Tarihsel olarak düşük faiz oranlarının yeterli gelir üreten yatırımları bulmayı nasıl zorlaştırdığını anlamak önemlidir. Bir yatırımcının bir para piyasası hesabına bir milyon dolar park edip, anaparaya dokunmadan yılda 50.000 dolar faiz toplayabildiği 10 yıl öncesinden çok farklı. Muhafazakar bir yatırımcının, bir süre devam edebilecek bu yeni ortama uyum sağlaması gerekiyor.

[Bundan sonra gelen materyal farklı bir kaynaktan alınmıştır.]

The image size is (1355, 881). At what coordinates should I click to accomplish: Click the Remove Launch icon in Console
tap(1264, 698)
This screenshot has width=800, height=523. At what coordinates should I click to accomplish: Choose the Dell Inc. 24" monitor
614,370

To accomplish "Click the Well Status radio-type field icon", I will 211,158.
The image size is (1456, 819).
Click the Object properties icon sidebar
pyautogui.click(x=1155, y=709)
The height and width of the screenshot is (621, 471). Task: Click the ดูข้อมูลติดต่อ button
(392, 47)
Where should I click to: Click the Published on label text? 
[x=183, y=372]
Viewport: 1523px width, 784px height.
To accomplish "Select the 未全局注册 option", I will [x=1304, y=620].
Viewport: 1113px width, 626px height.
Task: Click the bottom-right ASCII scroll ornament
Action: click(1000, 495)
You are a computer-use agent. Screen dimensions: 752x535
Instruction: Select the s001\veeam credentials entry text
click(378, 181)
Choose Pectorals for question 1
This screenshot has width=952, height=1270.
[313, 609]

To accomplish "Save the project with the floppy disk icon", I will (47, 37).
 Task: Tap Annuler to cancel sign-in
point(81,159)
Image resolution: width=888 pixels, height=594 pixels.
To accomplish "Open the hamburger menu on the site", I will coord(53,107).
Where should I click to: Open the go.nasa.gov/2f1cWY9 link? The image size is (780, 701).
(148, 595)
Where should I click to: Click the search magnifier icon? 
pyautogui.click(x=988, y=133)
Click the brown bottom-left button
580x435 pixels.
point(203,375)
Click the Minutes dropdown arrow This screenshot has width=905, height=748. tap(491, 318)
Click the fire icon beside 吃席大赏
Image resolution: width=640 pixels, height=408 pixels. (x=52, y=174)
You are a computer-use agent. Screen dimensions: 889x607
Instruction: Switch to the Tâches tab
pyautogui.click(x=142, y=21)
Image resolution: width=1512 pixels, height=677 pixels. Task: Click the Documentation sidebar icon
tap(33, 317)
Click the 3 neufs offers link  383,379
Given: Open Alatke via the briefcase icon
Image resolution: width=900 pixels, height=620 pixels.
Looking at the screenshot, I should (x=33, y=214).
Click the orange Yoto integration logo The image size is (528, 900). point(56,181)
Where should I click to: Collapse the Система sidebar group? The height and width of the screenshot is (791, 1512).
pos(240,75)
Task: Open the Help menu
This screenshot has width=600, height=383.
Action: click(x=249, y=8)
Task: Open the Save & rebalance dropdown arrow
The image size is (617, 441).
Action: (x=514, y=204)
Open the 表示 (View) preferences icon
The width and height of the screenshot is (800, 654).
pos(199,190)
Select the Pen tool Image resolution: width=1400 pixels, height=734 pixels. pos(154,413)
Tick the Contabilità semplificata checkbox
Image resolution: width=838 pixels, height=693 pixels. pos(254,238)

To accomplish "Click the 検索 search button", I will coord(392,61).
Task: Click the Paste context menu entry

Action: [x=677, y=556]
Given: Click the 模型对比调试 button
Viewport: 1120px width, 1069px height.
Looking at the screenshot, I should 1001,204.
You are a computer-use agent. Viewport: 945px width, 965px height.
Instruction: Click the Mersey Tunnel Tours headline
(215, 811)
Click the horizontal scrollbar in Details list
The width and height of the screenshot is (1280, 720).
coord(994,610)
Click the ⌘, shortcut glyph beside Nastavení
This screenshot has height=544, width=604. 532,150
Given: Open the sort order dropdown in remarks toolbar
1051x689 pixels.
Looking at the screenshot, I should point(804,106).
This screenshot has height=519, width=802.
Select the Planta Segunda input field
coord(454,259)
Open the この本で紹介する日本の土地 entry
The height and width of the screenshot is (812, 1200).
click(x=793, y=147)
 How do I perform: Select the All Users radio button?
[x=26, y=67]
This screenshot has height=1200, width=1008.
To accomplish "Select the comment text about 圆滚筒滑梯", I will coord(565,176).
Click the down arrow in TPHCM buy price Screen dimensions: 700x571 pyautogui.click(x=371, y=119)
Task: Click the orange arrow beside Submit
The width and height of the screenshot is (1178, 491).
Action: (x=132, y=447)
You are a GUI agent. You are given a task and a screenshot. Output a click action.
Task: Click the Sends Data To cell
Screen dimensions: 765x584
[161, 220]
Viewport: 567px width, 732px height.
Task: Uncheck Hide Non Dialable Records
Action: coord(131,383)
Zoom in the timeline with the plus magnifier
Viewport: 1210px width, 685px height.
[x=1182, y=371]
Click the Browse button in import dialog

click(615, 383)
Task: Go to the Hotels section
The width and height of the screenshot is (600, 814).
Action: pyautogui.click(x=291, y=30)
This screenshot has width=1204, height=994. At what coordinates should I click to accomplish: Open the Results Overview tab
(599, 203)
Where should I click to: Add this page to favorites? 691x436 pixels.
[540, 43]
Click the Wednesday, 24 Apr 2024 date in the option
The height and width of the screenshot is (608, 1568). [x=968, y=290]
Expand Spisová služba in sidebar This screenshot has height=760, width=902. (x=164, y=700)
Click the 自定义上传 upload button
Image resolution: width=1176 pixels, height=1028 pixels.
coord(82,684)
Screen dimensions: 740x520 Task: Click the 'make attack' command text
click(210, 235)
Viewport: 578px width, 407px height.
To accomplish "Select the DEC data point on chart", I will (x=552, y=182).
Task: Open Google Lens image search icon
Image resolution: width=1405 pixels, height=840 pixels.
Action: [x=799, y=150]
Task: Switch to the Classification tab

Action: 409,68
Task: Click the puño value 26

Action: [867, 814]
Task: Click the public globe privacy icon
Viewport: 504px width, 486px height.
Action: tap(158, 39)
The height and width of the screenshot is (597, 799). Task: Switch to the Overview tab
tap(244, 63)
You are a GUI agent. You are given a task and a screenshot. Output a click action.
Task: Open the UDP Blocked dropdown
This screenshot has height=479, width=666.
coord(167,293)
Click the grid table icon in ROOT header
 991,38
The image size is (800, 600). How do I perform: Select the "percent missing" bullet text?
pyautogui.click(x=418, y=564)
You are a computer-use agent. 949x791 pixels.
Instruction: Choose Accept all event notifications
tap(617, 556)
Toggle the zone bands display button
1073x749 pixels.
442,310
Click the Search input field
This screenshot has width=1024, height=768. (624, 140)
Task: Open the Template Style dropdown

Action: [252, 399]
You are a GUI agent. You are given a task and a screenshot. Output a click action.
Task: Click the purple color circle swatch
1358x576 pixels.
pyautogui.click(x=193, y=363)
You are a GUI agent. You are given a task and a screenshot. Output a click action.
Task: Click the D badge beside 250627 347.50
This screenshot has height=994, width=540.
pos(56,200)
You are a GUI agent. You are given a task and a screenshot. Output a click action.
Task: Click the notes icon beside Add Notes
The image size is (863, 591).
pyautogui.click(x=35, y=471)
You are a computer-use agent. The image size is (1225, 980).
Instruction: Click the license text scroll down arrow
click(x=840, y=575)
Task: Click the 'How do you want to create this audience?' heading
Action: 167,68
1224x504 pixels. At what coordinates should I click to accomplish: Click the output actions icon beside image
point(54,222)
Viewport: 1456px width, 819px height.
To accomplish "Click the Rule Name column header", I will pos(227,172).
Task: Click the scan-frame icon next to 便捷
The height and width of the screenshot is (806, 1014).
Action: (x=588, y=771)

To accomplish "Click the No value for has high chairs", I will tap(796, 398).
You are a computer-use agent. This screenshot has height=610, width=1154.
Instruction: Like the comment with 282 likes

Yatırım yaparken, kontrolünüzün kapsamı dışında olan çok şey vardır, bu da kontrol edebileceğiniz şeyleri kontrol etmeyi daha da önemli hale getirir. Bu, yatırımlarınıza nereden sahip olduğunuzu, nereden para çektiğinizi ve mümkün olduğunda harcamaları kıstığınızı içerebilir. Henüz yapmadıysanız, risk profilinizi korumak için yatırımlarınızda ayarlamalar yapmak için disiplinli bir yaklaşım oluşturmalısınız. İster kendin yap, ister uzun süredir bir mali müşavir ile çalışıyor ol, ayrıca sizin durumunuza objektif olarak bakabilecek birinin bağımsız bir incelemesini de düşünebilirsiniz. portföy.

  • Yatırımcılar, Ne Kadar Riske Dayanabilirsiniz?

Mark Cortazzo, CFP®, CIMA®, New Jersey'de yerleşik bağımsız bir varlık yönetimi şirketi olan MACRO Consulting Group'un kurucusu ve Kıdemli Ortağıdır.

LPL Financial, üye FINRA, SIPC aracılığıyla sunulan menkul kıymetler. Kayıtlı bir yatırım danışmanı ve LPL Financial'dan ayrı bir kuruluş olan MACRO Consulting Group, LLC aracılığıyla sunulan yatırım tavsiyesi.